Tuesday, December 10, 2013

Travelling Spain: Ronda

There wasn't much I knew about Andalusia before deciding to come here. Major cities like Sevilla, Málaga and Granada sounded familiar, not least from all that time spent playing Sensible Soccer and Championship Manager. That's what made a place called Ronda alluring- I'd never heard of it. Subsequent planning revealed a “white town” divided by 120 metre-high bridge running over a chasm. I was going. 

But the most profound experience of my two nights in Ronda turned out be a single ensuite room and some time to myself. After sixteen nights in shared accommodation, the last three of which were harassed by incessant snoring, I had been desperately seeking solitude. Hotel Morales was the perfect remedy.

Early starts allowed me to explore this dramatically situated town properly.
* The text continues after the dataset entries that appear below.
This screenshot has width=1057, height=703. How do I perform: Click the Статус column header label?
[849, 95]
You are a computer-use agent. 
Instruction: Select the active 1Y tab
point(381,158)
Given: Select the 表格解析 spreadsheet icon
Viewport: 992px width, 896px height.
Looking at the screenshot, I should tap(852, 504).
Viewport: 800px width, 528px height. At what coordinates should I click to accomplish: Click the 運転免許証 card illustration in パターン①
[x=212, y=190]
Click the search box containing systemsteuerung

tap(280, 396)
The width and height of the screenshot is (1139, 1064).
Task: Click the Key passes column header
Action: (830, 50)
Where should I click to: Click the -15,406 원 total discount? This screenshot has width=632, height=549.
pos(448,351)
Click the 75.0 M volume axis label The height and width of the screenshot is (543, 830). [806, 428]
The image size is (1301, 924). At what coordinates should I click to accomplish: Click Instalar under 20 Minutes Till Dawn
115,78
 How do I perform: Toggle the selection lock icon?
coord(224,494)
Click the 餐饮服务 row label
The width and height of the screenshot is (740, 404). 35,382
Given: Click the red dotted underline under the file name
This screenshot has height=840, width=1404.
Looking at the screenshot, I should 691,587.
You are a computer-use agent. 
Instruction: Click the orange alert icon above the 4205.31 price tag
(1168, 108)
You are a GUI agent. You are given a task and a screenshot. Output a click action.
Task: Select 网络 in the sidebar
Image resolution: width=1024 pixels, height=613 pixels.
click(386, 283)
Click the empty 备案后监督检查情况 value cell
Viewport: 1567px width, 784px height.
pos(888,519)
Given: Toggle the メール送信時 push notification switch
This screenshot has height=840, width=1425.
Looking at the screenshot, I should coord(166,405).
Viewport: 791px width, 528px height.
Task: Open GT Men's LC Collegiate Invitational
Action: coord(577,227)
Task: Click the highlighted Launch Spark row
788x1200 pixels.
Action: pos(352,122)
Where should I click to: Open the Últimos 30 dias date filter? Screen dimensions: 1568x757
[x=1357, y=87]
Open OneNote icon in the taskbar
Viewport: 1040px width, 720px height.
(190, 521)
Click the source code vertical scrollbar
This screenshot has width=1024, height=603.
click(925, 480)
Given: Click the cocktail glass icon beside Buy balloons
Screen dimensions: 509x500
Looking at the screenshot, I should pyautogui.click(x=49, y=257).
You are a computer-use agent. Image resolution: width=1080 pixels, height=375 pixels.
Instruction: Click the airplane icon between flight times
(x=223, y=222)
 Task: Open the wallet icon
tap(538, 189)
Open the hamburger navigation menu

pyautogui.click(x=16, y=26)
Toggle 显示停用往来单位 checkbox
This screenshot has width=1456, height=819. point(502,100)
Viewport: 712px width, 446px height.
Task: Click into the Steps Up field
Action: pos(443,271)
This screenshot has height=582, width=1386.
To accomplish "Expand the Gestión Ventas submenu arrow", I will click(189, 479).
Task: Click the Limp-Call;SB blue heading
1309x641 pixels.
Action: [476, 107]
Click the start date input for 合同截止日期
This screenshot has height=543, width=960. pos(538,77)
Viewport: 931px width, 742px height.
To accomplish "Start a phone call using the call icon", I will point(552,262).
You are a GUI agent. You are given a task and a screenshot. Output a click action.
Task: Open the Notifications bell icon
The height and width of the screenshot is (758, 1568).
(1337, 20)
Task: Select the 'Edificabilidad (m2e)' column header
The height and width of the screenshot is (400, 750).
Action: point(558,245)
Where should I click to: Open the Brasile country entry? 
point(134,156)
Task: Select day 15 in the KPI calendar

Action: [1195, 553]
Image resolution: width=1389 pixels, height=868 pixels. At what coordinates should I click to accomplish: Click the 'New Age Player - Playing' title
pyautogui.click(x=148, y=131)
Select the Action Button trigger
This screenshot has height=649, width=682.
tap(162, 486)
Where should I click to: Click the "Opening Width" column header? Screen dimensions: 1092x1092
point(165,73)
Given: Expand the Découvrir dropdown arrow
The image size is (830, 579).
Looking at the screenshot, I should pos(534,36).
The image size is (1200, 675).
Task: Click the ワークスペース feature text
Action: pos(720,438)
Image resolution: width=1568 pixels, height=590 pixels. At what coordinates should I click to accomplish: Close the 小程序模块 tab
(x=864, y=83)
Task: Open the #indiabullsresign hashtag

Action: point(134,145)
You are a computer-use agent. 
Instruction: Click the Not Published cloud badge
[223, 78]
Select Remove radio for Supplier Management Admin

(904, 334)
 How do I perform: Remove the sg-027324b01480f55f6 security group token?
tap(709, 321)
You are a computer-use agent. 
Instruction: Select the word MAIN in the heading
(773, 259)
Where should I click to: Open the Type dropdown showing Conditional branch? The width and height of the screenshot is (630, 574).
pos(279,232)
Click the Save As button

The Moors fortified it well, and throughout the centuries, Ronda had become the site of repeated sieges. The eighteenth-century bridge, or Puente Nuevo, was certainly impressive. Looking cautiously down, accounts of prisoners being thrown over during the Civil War ran eerily through my mind. I also visited a museum exhibiting documents, photographs and paraphernalia related to the nineteenth-century Andalusian “bandits”. Average. 

A recurring theme on this trip has been to find a sunny spot where I can sit and read. One afternoon, I scouted out a suitable spot on the crest of one of Ronda's many urban slopes. Here I was presented with a clear example of Latin peoples' tendency for oral projection. I couldn't quite believe how loudly four men were speaking to each other on the corner. It must have been an argument, even if definitive signs of aggression or submission were lacking. Whatever the topic, the sound of Spaniards in Spain is something I won't forget quickly. 

After moving to a quieter location, I managed a few chapters before being approached by a young family. Dad started off by hassling me for a cigarette or bread. When I told him I had neither, it sounded like he enquired if I was Chinese. At that point, I asked if he spoke English. Immediately he turned to the oldest child, who was nine at most. In a moment of inspiration, she tenuously interpreted the elders' short conversation. But her younger sister stole the show by listening intently to the Inglés introductions and contributing with something like: "Mee nay ess Sara!"

Afterwards, I vainly hoped that they might remember me as some kind of nomad from parts unknown (as if Spain was on the other side of the world, didn't use the euro and wasn't serviced by Ryanair). I also continue to wonder if I somehow seem Chinese.